Etsy’s acquisition of Elo7 is a marked change from how it approached geographic expansion in the past. In a 2018 announcement, former Etsy COO Linda Findley Kozlowski outlined the retailer’s then-geographic expansion strategy. Largely, the retailer focused on marketing and partnerships, rather than acquisitions, to reach new regions or strengthen their presence abroad.
In Germany, Etsy added Klarna as a payment option, and entered into a referral agreement with DaWanda, a German craft marketplace that was closing its doors in July 2018, to attract new users. In the U.K. and Australia, Etsy was talking to local mail providers to build out shipping labels for sellers in the regions by the end of 2018. In India that same year, “a team on the ground” was put in place “to help grow and support our seller community.”
Etsy’s 2021 acquisition spree comes on a wave of pandemic-fueled revenue growth: In the retailer’s fourth quarter and full year 2020 earnings, Etsy reported a full-year revenue growth of 111% to $1.7 billion. It’s active buyers and sellers rose 77% and 62%, respectively. Etsy is now investing in expansion through acquisition.
“Etsy is in an aggressive growth mode, using an inorganic acquisition strategy inspired Etsy CEO Josh Silverman’s tenure during the early days of similar growth at eBay,” Michael S. La Kier, president and founder of brand consultancy, What Brands Want, wrote in an email.
This deal follows the retailer’s acquisition of clothing resale app, Depop, earlier this month, and its acquisition of musical instrument marketplace, Reverb, two years ago. In this acquisition, the retailer is continuing its “house of brands” strategy, allowing each of its acquired companies to run separately, with their own leadership teams at their own headquarters.

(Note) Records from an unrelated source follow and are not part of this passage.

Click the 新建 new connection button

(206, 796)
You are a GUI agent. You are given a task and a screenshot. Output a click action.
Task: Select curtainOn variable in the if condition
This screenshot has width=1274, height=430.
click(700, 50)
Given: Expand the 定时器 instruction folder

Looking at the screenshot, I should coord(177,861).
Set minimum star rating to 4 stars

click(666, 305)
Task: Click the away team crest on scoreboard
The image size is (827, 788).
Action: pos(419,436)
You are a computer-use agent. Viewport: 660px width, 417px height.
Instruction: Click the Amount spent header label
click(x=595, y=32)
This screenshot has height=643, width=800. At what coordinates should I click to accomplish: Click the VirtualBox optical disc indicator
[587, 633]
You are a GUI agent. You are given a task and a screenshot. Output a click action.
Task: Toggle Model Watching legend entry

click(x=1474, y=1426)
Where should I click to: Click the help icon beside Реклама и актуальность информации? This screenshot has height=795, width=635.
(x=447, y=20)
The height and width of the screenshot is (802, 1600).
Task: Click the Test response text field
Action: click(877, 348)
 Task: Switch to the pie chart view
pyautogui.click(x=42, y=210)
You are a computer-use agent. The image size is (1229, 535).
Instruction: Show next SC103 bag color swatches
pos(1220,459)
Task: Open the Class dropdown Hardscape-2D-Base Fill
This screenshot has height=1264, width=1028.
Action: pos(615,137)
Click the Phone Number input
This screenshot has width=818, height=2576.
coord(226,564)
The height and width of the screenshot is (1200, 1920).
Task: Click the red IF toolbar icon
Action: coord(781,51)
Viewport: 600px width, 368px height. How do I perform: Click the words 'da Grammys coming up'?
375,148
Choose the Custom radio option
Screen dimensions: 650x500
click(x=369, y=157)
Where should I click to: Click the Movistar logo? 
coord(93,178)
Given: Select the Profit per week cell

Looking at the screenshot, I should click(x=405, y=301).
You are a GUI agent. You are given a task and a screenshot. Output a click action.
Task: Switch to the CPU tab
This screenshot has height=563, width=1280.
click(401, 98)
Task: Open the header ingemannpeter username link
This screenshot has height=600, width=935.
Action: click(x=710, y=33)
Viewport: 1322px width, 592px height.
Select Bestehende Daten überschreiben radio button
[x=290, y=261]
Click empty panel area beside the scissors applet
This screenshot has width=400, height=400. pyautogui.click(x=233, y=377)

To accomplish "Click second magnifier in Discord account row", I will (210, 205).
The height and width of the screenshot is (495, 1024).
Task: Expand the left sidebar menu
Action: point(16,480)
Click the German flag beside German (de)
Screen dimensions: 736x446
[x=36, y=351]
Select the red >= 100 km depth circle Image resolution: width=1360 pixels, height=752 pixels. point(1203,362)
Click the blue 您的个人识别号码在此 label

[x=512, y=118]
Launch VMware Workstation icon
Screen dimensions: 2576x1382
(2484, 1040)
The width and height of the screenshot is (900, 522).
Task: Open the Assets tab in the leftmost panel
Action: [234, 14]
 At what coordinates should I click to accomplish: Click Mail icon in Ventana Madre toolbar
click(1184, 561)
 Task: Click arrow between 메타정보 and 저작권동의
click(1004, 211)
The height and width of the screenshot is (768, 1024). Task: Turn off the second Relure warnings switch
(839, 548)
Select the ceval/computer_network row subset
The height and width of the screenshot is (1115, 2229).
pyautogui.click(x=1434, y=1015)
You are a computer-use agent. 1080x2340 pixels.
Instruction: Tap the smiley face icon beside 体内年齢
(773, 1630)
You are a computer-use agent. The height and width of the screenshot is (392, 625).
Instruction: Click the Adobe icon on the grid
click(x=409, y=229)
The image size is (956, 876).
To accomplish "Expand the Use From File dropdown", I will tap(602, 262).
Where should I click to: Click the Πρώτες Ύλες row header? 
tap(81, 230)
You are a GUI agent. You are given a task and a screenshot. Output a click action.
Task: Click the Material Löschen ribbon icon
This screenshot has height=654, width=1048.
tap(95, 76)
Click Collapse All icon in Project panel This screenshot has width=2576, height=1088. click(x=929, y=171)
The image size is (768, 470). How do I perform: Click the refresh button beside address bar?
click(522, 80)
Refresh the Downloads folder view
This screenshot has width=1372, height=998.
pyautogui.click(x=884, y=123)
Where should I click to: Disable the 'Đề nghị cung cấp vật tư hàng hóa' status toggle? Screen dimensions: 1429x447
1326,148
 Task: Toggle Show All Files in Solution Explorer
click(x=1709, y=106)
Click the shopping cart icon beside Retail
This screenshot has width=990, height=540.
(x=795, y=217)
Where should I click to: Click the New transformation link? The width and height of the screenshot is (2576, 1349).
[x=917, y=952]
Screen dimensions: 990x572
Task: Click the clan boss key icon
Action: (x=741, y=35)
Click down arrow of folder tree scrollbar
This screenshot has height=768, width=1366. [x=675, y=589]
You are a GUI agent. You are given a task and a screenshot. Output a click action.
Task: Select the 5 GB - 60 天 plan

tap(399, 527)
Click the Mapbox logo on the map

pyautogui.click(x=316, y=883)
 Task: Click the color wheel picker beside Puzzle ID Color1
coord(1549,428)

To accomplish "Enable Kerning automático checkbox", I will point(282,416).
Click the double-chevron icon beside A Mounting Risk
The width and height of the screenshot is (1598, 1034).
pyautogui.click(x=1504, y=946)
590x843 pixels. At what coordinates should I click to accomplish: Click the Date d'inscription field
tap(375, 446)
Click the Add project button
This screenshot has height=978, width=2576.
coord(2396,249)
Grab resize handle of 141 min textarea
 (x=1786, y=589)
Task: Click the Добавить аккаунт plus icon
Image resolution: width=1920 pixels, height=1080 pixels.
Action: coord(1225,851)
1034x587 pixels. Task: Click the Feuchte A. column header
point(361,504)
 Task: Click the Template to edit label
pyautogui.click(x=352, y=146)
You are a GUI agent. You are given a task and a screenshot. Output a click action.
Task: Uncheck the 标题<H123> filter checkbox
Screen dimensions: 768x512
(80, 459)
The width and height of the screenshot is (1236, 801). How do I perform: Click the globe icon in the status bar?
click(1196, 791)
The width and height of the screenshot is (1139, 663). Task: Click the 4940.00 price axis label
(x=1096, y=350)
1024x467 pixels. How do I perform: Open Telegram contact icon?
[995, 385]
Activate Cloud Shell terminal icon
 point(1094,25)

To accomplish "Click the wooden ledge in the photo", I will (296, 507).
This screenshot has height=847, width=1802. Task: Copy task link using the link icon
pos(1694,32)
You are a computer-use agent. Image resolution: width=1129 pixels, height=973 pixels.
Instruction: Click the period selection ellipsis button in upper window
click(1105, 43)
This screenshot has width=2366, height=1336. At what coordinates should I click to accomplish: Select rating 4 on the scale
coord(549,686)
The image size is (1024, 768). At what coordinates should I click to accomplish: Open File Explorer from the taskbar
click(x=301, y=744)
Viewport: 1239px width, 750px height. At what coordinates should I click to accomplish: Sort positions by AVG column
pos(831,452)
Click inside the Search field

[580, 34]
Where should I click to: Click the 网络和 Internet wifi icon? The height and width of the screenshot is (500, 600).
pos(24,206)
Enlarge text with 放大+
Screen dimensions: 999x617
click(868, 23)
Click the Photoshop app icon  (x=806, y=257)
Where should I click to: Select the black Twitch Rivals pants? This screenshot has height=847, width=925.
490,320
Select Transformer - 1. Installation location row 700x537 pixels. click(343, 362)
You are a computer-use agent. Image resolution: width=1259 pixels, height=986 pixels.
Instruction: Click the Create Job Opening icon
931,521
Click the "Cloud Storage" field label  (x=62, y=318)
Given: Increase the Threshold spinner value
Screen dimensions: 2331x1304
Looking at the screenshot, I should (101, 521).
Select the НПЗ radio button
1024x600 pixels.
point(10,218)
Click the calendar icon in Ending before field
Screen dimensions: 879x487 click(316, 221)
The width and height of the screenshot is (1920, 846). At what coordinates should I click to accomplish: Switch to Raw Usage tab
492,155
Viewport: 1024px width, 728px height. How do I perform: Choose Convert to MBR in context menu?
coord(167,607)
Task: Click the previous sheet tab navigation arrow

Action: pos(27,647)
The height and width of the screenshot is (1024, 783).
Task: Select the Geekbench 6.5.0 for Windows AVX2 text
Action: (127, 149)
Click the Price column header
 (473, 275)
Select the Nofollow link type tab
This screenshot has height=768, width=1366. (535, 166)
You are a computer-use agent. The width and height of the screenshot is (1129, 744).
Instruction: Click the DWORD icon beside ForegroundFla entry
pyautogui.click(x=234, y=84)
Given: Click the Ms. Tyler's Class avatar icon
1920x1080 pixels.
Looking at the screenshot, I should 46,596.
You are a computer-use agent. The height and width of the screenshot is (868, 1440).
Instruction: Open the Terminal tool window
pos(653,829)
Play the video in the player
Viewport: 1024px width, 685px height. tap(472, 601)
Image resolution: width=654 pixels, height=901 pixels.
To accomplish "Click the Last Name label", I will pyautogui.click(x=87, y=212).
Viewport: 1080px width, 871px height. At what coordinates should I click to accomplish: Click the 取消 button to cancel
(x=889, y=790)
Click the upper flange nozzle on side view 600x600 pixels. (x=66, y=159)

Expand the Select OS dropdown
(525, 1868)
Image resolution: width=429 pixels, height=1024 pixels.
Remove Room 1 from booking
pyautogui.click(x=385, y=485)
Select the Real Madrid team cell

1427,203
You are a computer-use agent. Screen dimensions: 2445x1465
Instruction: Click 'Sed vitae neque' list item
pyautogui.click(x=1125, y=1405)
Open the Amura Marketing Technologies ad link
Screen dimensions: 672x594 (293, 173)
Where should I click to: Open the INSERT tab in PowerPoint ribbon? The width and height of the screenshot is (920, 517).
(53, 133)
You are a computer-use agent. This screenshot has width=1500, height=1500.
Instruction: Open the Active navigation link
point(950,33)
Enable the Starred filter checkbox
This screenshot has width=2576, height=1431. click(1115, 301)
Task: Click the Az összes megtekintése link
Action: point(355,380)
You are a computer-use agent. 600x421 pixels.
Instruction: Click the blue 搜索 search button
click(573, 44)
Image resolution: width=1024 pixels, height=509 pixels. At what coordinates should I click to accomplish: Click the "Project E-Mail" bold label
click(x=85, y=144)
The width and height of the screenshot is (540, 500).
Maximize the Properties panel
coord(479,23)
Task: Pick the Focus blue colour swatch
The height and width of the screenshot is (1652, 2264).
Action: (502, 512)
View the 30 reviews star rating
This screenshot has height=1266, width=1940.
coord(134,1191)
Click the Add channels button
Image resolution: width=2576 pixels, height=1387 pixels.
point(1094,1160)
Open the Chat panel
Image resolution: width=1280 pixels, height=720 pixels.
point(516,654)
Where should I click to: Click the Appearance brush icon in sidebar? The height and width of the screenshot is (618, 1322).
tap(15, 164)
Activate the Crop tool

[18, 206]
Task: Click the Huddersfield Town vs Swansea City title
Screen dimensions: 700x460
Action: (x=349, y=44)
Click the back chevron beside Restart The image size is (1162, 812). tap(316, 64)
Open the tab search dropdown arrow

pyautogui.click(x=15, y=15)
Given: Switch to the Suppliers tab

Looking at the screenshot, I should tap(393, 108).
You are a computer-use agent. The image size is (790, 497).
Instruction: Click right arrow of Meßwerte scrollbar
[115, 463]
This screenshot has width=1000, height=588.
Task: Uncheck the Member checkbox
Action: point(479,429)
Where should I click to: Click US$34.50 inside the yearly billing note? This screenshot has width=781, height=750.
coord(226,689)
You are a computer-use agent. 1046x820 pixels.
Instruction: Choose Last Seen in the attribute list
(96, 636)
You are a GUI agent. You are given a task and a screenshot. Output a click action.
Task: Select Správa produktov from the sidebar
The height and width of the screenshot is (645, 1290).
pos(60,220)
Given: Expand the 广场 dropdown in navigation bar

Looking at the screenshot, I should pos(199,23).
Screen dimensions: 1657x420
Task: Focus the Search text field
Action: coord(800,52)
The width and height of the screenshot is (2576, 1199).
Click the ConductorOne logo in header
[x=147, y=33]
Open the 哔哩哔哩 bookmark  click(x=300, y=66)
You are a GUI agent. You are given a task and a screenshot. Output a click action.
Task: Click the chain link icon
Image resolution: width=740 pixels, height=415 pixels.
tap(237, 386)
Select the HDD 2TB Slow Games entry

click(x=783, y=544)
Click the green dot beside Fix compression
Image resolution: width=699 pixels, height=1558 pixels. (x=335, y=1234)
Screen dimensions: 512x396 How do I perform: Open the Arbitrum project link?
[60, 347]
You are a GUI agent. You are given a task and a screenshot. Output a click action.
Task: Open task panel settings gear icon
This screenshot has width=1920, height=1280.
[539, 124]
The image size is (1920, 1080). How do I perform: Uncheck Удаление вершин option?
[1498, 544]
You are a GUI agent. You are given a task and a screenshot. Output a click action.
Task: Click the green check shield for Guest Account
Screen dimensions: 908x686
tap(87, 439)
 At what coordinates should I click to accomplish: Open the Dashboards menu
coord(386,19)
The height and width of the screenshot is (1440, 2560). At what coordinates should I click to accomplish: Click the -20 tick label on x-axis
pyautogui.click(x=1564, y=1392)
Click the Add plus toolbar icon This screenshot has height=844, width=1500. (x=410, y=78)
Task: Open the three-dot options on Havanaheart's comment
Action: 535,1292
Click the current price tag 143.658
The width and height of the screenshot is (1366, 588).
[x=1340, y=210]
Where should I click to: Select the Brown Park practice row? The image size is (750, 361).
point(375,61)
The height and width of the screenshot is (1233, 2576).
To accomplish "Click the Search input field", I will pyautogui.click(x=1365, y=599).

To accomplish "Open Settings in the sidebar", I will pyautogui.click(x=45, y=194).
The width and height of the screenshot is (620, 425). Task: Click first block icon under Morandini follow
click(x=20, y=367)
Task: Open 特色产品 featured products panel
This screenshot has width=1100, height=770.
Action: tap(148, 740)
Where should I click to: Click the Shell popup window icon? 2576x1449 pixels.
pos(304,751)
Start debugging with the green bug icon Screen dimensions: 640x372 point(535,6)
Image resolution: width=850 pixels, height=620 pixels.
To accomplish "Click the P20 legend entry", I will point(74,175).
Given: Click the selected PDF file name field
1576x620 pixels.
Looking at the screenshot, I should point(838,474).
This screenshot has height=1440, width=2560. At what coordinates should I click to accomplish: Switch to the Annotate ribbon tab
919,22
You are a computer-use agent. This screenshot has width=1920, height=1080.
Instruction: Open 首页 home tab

“These businesses all share similar levers of growth to unlock value, including improving search and discovery, building human connections and making selling and buying easier,” said Etsy’s press release on the acquisition. “The marketplaces will operate independently, while benefiting from shared expertise in product, marketing, technology and customer support.”
Like Etsy, Elo7 sells a mix of handcrafts as well as mass-market items that could just as easily be found on Amazon or Latin America’s MercadoLibre, further blurring the distinction between Etsy and other competitors.
“What once was the hope of the indie craft and DIY communities to have this marketplace … that wanted to change the economy to a maker economy, where people truly understood where their products came from and truly got to know the artist and appreciate them [no longer exists],” said Abby Glassenberg, co-founder and president of the trade association Craft Industry Alliance. “Now it’s just one of multiple e-commerce choices.”
Now the big question going forward is how all of these brands will work together, as Etsy now has announced two acquisitions — Depop and Elo7 — in just under a month.
“In the announcement, Etsy’s CFO referenced their ‘very high bar for use of capital’ which is a signal they may be done with acquisitions for the next 12-18 months,” said La Kier. “Etsy just swallowed two very big fish in very different markets… it’s time to regroup and ensure the acquisitions pay off.”